The words slipped right of Cloacina’s mouth. She thought that she loved Paris - and she did, she assumed. She loved the sunrise and the sunset, the air and the buildings, but she couldn’t love the people like she did the Romans or the Etruscans. She couldn’t love them because they couldn’t love her. She’d never mean anything to them. She was filth beneath their feet, like the sewers and catacombs she watched over.
The girl leaned down again, patting her hand over the sewer cover. “I’m sorry, lady.”
“It’s Cloacina,” she said, shooing away Romy’s hand. “You can call me Cloacina.”
“Okay, Cloacina. I’m sorry.” She paused here, thinking about what to say next. “But I still wanna just leave.”
“Why?”
“Because,” Romy replied, “People just get sad when I'm around”
Cloacina thought about this. Of course, there was pain in being remembered, but that didn’t mean there wouldn’t be any pain in being forgotten. Especially not for someone like Romy, who would actually be able to survive it.
“I don’t think so,” she said, turning her head down as she reflected. “It might make you sad, but that doesn’t mean you won’t ever be happy again.”
“And,” Cloacina continued, “It doesn’t mean that you’ll never feel sad again, either.

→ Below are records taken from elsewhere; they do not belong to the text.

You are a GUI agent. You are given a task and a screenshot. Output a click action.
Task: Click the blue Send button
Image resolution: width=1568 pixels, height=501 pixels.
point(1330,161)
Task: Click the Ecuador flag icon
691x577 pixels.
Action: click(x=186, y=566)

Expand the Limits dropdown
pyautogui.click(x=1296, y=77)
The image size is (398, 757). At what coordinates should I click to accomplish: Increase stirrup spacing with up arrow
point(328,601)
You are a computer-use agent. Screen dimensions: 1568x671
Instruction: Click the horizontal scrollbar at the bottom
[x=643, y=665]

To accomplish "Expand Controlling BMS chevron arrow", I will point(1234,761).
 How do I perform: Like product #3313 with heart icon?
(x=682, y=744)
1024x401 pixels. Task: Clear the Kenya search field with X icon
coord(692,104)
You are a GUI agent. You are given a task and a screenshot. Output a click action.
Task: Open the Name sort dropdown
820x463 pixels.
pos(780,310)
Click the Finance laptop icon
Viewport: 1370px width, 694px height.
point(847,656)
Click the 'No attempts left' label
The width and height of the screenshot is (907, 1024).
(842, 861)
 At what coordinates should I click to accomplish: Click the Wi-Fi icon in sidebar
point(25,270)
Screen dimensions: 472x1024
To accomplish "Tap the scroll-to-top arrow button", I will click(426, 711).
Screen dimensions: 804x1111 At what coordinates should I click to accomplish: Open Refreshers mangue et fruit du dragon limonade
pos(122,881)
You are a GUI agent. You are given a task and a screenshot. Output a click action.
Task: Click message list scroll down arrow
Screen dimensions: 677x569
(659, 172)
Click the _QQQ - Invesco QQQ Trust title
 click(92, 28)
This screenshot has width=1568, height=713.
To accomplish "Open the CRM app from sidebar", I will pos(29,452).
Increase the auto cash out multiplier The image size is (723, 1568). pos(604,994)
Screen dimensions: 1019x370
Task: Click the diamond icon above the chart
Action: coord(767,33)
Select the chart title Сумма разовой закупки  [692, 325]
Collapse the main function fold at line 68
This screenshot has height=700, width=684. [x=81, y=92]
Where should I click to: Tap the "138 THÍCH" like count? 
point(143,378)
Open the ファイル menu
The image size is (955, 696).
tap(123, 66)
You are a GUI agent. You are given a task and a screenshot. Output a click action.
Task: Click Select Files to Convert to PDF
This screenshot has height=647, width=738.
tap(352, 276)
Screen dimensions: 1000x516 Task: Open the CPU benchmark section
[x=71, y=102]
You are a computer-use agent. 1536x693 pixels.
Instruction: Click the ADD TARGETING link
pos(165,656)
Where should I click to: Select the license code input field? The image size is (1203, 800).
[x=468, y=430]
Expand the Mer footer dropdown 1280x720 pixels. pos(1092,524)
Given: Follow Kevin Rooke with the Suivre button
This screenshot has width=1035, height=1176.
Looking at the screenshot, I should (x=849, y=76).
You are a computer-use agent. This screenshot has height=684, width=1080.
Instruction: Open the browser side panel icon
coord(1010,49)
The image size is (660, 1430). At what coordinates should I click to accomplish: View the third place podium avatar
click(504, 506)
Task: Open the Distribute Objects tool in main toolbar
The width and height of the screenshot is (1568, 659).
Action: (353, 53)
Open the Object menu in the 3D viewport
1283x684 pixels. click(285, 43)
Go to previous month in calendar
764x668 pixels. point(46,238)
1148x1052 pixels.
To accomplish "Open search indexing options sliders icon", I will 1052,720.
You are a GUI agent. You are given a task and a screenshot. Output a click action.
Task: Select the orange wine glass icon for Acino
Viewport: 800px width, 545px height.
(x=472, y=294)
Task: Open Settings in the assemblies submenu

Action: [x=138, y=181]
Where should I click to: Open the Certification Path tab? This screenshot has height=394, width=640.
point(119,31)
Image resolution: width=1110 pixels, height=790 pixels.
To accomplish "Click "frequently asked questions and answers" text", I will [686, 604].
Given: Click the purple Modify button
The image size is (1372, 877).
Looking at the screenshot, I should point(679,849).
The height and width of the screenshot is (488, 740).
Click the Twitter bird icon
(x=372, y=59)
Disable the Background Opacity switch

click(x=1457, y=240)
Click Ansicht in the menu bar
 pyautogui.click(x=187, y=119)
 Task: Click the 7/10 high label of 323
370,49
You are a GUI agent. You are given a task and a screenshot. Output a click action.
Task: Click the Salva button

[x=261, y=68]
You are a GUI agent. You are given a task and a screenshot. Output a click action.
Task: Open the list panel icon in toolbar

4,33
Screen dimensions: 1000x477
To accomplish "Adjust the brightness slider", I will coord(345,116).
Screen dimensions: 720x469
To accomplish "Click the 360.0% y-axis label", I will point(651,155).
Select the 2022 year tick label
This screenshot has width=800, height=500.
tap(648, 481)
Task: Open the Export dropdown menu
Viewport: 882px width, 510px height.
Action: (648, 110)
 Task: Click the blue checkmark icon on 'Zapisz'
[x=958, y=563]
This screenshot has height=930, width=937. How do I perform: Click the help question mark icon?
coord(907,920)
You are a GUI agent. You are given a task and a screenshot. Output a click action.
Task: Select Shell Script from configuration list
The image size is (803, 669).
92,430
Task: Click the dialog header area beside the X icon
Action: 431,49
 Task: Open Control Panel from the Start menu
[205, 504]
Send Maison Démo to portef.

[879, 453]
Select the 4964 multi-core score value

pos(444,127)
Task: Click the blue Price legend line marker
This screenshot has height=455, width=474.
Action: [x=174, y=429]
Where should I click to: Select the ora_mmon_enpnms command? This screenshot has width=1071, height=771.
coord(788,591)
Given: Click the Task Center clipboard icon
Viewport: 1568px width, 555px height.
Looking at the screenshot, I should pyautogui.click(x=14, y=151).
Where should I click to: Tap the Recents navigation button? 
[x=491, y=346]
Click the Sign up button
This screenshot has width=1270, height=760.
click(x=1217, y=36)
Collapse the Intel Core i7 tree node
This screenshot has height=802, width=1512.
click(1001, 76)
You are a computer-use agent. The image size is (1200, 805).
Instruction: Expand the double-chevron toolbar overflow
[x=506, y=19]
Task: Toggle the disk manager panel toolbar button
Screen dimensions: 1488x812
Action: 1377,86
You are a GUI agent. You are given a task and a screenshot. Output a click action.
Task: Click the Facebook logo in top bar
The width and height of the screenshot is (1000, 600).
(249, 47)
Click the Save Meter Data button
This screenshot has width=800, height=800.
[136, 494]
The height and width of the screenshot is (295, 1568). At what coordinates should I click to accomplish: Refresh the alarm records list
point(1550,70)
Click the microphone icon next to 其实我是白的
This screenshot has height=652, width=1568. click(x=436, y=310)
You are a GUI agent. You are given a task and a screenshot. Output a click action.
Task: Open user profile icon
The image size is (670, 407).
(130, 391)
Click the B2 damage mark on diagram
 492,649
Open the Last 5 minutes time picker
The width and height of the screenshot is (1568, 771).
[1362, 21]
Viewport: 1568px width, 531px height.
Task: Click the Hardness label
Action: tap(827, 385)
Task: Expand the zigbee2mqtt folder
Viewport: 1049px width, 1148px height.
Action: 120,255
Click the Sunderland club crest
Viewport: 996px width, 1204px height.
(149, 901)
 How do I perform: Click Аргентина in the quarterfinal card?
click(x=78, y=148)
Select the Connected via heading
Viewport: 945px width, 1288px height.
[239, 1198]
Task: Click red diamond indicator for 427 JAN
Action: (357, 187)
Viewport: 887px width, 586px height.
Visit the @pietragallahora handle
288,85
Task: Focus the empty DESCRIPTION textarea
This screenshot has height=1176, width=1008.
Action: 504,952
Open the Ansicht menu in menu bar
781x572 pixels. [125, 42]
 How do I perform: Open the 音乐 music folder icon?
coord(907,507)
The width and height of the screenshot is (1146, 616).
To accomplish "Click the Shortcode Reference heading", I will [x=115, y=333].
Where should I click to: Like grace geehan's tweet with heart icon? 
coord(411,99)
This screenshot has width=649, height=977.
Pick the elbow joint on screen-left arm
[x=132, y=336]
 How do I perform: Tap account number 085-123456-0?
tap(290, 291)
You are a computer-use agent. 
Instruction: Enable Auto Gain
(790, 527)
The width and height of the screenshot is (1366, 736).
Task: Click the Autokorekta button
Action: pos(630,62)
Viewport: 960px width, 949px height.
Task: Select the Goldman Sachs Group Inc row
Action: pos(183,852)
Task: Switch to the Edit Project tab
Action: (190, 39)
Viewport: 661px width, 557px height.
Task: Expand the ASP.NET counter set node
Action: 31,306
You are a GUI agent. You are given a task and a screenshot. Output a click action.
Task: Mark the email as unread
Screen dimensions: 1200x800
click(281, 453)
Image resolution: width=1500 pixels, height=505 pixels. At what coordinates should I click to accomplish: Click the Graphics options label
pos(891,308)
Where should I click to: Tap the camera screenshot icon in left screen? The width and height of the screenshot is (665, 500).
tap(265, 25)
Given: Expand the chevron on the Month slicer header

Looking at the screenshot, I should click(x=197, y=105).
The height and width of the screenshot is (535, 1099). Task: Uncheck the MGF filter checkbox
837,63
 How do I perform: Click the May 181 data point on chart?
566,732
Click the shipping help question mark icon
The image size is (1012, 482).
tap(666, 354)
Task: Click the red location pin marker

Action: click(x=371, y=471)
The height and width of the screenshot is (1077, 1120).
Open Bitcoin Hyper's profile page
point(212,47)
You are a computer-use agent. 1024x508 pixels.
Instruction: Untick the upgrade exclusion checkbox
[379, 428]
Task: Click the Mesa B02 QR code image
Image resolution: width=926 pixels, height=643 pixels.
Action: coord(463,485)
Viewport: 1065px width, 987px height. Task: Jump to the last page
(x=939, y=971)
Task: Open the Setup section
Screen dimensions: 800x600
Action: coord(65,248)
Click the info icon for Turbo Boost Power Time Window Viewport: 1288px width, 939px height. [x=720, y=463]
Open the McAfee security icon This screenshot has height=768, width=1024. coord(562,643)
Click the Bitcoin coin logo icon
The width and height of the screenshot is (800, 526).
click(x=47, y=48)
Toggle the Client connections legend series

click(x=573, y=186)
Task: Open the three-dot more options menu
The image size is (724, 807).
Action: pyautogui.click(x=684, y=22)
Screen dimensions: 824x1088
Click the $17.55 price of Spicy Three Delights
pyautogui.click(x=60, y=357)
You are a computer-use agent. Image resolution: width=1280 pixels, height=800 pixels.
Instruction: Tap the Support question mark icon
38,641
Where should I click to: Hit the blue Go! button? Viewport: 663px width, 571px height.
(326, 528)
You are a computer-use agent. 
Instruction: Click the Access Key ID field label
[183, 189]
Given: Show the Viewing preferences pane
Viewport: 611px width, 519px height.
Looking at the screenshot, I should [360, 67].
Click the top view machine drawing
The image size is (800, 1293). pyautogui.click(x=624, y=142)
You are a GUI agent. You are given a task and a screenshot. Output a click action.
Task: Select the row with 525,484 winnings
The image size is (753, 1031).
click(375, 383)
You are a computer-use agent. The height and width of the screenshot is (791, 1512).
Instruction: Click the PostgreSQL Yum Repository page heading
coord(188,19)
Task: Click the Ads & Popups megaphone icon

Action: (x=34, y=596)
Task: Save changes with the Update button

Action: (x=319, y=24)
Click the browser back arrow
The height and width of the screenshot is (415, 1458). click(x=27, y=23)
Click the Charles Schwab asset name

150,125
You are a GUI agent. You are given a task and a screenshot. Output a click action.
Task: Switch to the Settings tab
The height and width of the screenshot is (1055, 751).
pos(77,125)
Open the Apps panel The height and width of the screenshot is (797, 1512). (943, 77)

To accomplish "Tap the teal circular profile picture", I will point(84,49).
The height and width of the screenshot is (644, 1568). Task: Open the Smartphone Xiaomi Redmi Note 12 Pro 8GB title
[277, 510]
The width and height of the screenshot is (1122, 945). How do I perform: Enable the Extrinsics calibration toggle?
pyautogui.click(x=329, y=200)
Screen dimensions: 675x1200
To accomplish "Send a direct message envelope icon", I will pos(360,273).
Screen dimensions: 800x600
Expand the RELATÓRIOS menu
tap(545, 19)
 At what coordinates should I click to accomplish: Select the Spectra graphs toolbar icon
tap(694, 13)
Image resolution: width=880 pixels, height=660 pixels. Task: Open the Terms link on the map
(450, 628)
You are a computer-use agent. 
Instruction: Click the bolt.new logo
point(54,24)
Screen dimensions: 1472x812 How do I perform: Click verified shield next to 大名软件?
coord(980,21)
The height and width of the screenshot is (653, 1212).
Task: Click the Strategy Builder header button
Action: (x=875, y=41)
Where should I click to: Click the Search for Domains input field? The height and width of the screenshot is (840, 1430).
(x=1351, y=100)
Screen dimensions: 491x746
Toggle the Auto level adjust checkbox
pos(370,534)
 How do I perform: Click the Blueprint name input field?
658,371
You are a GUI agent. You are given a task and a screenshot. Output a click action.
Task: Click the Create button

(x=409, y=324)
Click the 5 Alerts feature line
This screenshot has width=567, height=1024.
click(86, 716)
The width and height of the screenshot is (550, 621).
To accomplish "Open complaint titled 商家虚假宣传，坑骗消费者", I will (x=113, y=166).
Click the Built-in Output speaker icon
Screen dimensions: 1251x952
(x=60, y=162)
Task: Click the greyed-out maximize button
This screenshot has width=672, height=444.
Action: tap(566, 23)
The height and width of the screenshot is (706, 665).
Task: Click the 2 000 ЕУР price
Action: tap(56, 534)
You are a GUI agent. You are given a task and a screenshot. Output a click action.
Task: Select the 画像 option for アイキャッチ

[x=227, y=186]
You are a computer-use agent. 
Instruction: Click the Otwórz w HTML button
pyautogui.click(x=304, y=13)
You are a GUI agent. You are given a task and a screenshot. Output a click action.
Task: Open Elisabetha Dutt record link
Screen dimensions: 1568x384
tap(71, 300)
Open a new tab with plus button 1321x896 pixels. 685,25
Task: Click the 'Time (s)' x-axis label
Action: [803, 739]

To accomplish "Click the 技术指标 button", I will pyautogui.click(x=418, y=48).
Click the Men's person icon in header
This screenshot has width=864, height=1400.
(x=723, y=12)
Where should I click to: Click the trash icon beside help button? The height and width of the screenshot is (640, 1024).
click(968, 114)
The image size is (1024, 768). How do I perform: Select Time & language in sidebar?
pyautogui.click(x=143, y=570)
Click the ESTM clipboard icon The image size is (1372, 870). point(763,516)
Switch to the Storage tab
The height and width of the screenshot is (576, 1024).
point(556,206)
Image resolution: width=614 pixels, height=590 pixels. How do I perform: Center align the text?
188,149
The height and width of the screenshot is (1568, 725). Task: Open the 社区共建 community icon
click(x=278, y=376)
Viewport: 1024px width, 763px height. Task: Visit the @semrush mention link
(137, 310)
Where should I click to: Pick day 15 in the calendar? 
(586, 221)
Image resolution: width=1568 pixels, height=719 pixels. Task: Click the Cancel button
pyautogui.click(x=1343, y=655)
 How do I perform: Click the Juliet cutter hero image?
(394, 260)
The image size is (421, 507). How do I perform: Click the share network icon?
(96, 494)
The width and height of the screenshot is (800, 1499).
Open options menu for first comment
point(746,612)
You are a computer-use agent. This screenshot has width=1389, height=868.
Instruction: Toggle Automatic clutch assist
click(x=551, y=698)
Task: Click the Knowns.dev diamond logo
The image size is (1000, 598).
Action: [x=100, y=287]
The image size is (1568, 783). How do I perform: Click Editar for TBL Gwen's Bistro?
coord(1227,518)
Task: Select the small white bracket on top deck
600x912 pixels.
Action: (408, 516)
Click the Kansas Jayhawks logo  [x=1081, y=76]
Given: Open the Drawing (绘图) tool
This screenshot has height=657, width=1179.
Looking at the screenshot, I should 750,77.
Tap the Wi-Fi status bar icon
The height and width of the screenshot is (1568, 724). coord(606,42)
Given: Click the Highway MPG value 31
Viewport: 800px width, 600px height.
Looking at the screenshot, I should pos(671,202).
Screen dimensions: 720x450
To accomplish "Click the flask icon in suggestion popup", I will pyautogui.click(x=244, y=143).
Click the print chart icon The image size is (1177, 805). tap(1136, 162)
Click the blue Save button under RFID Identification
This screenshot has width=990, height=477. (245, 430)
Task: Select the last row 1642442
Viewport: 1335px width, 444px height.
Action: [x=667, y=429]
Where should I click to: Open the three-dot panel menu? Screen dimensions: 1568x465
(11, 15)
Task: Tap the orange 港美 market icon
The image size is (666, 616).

Both are parts of life. Besides, running away doesn’t ensure being forgotten. It’ll just make people worry more about you.”
“Nah,” Romy said, getting back up. “They wouldn’t really care.”
“Why not?”
Romy sighed, brushing her hair out of her face dramatically. “Well, everyone’s always fighting, anyway.”
Cloacina sighed, thinking about what to respond with. “Do they fight about you?” she finally settled on.
“No.”
“Do they fight with you?”
“No.”
“So, what’s the issue?”
Romy crouched down again. “You don’t understand.”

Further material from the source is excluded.